The Junk Food in Your Health Food

SaltLast week Yale University released a study that showed increased salt intake may be responsible for triggering autoimmune diseases. They studied cell function in 100 healthy individuals and noticed that when the people in the study visited fast food restaurants as little as once a week that they could actually measure an increased level in destructive inflammatory cells. These cells are responsible for attacking healthy tissue in autoimmune diseases. Some of these diseases include multiple sclerosis, psoriasis, and rheumatoid arthritis.

Of course, the dangers of excess salt are nothing new to people trying to follow a healthier way of eating. Excess salt has already been found culprit in heart disease, strokes and many other health problems.

The thing that people don’t always know, however, is that excess salt is found in health foods, healthy choices at restaurants and places you may not have imagined it would be found. So avoiding fast food might not be the only way to keep your salt intake down. Awareness will be the best tool you have in your “health artillery”. So where are some of the surprising locations of excess salt?

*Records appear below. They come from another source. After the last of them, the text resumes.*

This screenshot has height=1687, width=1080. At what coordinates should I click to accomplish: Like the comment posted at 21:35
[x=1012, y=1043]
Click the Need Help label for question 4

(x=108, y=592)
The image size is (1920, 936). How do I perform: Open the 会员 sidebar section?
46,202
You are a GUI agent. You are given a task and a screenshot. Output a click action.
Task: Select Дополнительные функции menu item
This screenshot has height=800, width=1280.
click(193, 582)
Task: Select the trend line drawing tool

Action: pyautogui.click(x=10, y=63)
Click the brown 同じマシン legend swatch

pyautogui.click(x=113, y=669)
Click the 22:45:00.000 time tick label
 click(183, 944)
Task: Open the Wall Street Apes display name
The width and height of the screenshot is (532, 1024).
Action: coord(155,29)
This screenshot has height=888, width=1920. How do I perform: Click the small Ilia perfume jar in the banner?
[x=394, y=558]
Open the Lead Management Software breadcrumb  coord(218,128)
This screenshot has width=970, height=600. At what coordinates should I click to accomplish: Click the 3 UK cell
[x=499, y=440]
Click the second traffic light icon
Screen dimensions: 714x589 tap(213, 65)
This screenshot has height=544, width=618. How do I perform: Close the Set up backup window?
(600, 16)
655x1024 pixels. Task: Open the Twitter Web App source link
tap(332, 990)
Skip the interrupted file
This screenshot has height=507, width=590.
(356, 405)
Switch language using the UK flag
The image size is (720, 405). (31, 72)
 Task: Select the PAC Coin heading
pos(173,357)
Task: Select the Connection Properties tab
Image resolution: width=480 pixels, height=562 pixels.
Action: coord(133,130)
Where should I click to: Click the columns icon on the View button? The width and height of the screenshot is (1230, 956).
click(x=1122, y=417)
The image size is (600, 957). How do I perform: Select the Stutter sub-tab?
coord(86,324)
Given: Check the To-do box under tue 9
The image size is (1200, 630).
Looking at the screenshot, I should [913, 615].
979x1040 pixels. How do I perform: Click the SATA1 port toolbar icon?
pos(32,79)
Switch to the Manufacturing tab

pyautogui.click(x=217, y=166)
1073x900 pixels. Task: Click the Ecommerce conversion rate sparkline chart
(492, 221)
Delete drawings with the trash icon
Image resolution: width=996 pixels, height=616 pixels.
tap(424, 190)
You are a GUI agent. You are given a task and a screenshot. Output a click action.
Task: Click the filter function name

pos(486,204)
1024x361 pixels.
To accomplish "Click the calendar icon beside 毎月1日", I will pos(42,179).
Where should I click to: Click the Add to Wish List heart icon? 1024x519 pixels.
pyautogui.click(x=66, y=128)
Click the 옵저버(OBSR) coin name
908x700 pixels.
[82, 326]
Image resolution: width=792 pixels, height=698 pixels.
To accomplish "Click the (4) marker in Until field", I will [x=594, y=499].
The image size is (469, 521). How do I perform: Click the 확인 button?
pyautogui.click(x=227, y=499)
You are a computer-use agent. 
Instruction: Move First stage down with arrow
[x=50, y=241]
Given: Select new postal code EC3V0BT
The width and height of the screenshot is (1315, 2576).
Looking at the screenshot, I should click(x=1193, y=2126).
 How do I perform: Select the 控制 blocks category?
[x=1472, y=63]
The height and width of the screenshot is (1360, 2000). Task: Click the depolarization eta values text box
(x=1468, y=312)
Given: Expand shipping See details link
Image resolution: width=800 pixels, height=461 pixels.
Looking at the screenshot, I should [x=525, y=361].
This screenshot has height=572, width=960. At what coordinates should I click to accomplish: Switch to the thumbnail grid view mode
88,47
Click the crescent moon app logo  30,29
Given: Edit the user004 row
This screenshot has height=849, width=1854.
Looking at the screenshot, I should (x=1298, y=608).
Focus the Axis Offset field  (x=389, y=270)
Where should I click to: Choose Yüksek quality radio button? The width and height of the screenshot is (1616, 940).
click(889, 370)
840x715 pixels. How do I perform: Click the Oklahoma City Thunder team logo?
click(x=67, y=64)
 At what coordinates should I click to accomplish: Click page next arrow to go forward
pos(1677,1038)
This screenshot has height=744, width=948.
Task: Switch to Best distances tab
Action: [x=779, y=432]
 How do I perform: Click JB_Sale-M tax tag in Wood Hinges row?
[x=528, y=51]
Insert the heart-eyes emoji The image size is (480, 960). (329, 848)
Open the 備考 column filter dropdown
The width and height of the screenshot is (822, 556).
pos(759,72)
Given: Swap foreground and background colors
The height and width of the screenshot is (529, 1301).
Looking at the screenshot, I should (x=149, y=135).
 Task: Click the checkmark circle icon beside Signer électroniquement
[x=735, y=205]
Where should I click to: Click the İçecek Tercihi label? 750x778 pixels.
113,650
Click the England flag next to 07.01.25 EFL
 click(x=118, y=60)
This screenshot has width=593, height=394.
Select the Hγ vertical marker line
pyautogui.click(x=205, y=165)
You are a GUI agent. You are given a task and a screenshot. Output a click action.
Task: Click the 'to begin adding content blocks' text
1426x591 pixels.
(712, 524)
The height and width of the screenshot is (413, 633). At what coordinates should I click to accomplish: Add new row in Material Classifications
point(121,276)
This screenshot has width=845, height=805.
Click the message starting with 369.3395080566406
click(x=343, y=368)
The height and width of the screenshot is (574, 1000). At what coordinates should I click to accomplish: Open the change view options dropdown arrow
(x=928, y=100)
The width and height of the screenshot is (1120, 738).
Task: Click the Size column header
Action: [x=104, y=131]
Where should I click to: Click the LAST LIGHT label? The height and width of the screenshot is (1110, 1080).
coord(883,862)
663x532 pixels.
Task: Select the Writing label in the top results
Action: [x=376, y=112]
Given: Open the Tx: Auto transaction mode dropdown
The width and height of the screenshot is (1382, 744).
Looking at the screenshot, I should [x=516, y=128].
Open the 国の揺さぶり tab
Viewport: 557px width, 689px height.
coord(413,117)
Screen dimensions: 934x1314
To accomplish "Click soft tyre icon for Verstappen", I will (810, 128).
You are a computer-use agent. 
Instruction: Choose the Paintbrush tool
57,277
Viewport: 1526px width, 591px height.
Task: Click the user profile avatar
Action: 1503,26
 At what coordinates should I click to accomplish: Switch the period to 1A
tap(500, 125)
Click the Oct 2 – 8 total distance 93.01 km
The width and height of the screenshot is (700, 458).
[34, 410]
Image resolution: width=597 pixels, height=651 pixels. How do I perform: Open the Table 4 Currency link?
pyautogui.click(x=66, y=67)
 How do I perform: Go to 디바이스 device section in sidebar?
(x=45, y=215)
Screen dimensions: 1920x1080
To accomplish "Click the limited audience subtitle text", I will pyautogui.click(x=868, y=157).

1. Healthy Soups. The can says organic and the soup is rich in vegetables and healthy ingredients but check the sodium content. Even healthy soups rely on a high sodium content to carry their flavor – you may be shocked at the sodium content in your “healthy” soup.

2. Bread – surprisingly BREAD is a big culprit in the salt intake area. Check the bread you are eating to see how much salt is in each slice. You might be shocked.

3. Cakes and Pastries – These pack a wollop of salt – especially the ones that are “gluten free” or “sugar free” because they have to put something in there to trick our taste buds into enjoying the different tastes they are presenting.

4. Cereal – check the sodium levels on your favorite organic healthy morning breakfast cereal. And note that even if it says “sea salt” it still translates to your body as sodium intake.

5. Vegetable Juices – They look so inviting with their 25 servings of vegetables…until you read the sodium content on the label.

6. Salad Dressing – Even healthy ones may contain 300-600mg of sodium PER SERVING. Wow.

7. Iced Tea – Yes, some of the flavored ones contain salt!

8. Chicken – Even “organic” chickens have sometimes been prepared with salt. Check out the packaging.

And of course there is pizza (760mg per slice!) and many others that we already know about like canned foods and fast foods.

Practice awareness and “back to basics” eating to keep yourself healthy.